Adonys Cardona warms up during Spring Training 2012 (Image via MLBProspectPortal.com)

2013 Top Prospects #16: Adonys Cardona


At number 16 on the top 30 prospect list, we’re entering the section where you’ll really start to see potentially elite talent. Many – including this prospect – have a ton of risk attached, but this is the area that made Toronto one of the best farm systems in baseball over the last couple of years – enviable depth with monster ceilings.

Name: Adonys Cardona

Position: Right Handed Pitcher

Date of Birth: 01/16/1994 (19)

Acquired: Signed as an International Free Agent in July 2010 ($2,800,000 USD)

(Collected data entries)
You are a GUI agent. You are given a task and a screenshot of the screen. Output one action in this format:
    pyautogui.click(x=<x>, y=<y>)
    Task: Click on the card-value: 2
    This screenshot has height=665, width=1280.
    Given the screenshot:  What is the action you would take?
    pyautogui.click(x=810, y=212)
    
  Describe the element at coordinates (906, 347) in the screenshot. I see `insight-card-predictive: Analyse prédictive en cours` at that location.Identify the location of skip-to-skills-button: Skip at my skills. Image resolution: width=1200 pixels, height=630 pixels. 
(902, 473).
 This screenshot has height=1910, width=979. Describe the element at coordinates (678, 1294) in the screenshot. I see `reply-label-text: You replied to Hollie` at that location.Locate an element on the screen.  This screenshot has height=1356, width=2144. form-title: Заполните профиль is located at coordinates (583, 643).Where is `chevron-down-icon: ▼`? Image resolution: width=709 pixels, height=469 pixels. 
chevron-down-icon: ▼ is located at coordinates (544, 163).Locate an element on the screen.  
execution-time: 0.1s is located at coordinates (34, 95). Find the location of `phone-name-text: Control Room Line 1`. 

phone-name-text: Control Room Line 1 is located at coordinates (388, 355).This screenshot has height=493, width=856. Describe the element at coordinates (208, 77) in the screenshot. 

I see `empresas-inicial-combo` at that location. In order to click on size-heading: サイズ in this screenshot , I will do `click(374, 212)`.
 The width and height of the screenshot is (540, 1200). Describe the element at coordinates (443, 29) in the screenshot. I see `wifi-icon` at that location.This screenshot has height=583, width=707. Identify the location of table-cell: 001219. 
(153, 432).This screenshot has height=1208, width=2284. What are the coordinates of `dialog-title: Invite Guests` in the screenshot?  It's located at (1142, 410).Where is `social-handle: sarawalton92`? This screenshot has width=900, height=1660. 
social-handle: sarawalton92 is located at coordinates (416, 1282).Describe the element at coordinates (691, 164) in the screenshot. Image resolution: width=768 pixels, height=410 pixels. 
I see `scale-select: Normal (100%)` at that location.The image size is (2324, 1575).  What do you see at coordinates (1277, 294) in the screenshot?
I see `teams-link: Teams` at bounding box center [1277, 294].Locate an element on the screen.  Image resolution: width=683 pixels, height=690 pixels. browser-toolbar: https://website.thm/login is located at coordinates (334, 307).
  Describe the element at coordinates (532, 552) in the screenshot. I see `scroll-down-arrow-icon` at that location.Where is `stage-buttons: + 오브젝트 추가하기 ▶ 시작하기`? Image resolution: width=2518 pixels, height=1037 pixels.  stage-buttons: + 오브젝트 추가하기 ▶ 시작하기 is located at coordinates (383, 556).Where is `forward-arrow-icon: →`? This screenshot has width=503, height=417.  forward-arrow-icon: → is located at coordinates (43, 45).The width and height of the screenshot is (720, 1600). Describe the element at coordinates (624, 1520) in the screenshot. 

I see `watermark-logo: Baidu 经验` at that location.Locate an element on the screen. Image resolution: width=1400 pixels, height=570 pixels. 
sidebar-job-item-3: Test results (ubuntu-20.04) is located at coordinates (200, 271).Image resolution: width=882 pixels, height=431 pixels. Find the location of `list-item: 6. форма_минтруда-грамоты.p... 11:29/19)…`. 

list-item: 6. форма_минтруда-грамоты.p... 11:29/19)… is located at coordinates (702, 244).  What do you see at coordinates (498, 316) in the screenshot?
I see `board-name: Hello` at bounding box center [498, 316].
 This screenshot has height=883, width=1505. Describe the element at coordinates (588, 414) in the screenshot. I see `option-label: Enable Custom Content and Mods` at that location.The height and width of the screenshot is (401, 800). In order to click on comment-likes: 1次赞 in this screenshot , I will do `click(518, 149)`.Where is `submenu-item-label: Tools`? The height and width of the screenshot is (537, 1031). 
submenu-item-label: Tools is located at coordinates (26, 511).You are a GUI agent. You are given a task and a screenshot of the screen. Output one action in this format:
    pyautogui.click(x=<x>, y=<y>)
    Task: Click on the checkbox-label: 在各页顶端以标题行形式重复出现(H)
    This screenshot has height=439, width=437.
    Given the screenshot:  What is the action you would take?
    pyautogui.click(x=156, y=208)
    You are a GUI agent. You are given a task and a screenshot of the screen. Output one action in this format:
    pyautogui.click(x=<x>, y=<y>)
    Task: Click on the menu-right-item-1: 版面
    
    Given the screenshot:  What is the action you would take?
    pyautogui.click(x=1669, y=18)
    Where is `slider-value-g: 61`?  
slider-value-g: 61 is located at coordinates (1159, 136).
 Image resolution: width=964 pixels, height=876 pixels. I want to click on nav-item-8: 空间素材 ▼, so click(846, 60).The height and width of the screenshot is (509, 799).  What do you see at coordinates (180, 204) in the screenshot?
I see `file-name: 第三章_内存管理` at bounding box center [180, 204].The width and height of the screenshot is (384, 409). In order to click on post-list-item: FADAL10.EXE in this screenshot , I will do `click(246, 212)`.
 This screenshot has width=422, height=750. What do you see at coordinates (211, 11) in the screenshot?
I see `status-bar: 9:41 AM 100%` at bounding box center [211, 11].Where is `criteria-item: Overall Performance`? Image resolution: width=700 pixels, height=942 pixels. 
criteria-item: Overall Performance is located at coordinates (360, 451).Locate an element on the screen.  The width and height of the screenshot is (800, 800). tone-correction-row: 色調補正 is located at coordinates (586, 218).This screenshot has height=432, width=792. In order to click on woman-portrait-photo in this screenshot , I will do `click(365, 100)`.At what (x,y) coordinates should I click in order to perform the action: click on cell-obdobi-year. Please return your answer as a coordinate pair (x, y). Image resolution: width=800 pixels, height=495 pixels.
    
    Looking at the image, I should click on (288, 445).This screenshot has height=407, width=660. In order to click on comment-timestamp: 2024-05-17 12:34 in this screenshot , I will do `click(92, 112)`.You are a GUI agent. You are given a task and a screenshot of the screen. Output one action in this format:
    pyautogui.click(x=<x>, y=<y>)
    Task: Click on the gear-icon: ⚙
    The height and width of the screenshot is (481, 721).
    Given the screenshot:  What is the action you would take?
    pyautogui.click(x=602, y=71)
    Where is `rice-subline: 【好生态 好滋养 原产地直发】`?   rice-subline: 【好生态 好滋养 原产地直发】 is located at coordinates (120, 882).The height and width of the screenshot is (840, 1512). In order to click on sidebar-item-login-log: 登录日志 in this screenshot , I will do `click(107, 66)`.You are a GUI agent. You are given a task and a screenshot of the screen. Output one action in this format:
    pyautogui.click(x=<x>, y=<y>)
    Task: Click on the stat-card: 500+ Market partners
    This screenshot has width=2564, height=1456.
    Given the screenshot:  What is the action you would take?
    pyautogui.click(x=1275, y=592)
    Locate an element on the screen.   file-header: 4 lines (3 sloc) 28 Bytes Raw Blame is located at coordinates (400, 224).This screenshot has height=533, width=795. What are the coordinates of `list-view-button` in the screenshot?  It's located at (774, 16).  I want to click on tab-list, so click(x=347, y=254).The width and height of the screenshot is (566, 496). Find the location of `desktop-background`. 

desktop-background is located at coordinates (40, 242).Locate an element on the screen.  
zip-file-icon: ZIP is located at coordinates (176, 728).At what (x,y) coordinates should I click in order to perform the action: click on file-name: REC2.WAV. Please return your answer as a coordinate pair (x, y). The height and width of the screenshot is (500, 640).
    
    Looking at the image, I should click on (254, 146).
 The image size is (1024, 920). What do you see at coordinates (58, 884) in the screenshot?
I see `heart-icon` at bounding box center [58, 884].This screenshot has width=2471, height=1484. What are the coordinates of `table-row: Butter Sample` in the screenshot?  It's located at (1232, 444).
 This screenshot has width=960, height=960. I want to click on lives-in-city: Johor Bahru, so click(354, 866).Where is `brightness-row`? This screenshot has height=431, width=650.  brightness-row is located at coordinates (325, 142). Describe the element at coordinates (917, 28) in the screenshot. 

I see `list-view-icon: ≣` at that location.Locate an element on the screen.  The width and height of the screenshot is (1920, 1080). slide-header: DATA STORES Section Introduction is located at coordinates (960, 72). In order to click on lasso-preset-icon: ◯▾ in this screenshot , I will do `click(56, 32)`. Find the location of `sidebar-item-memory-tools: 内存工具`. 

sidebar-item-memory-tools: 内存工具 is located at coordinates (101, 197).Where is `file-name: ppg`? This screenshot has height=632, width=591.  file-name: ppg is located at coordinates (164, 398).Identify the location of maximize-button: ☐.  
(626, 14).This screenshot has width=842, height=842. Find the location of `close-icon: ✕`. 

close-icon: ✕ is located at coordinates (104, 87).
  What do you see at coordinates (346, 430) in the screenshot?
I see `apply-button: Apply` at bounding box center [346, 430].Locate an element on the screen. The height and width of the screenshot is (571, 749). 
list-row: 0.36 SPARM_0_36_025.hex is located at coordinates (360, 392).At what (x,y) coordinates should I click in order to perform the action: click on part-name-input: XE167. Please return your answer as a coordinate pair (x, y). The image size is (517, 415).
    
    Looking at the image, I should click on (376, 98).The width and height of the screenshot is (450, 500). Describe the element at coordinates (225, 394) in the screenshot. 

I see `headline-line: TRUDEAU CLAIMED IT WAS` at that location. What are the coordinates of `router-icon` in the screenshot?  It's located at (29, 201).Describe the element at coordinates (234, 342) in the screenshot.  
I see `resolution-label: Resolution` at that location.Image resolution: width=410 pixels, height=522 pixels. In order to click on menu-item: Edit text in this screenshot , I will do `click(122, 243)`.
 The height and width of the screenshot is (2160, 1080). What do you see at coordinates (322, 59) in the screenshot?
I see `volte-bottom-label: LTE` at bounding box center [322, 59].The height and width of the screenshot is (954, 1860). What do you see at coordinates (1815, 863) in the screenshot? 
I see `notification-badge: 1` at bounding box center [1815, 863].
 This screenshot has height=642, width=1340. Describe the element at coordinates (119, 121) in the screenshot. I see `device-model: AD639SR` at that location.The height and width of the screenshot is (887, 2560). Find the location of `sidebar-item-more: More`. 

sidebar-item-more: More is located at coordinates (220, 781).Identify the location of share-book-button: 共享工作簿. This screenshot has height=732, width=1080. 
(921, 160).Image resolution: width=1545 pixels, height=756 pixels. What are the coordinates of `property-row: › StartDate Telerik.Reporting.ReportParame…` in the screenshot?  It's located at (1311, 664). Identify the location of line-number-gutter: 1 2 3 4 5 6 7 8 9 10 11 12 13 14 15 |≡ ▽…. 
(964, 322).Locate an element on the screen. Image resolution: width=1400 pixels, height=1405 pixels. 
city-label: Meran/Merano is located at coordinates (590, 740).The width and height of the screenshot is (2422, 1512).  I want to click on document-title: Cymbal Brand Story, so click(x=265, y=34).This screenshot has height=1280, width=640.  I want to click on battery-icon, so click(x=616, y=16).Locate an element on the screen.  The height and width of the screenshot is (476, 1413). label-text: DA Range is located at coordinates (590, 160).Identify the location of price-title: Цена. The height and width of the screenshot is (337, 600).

→ EXERCISE OBJECTIVE
Write out the entire Adonys Cardona prospect profile from above, word for word.

→ RESPONSE
Adonys Cardona warms up during Spring Training 2012 (Image via MLBProspectPortal.com)

2013 Top Prospects #16: Adonys Cardona


At number 16 on the top 30 prospect list, we’re entering the section where you’ll really start to see potentially elite talent. Many – including this prospect – have a ton of risk attached, but this is the area that made Toronto one of the best farm systems in baseball over the last couple of years – enviable depth with monster ceilings.

Name: Adonys Cardona

Position: Right Handed Pitcher

Date of Birth: 01/16/1994 (19)

Acquired: Signed as an International Free Agent in July 2010 ($2,800,000 USD)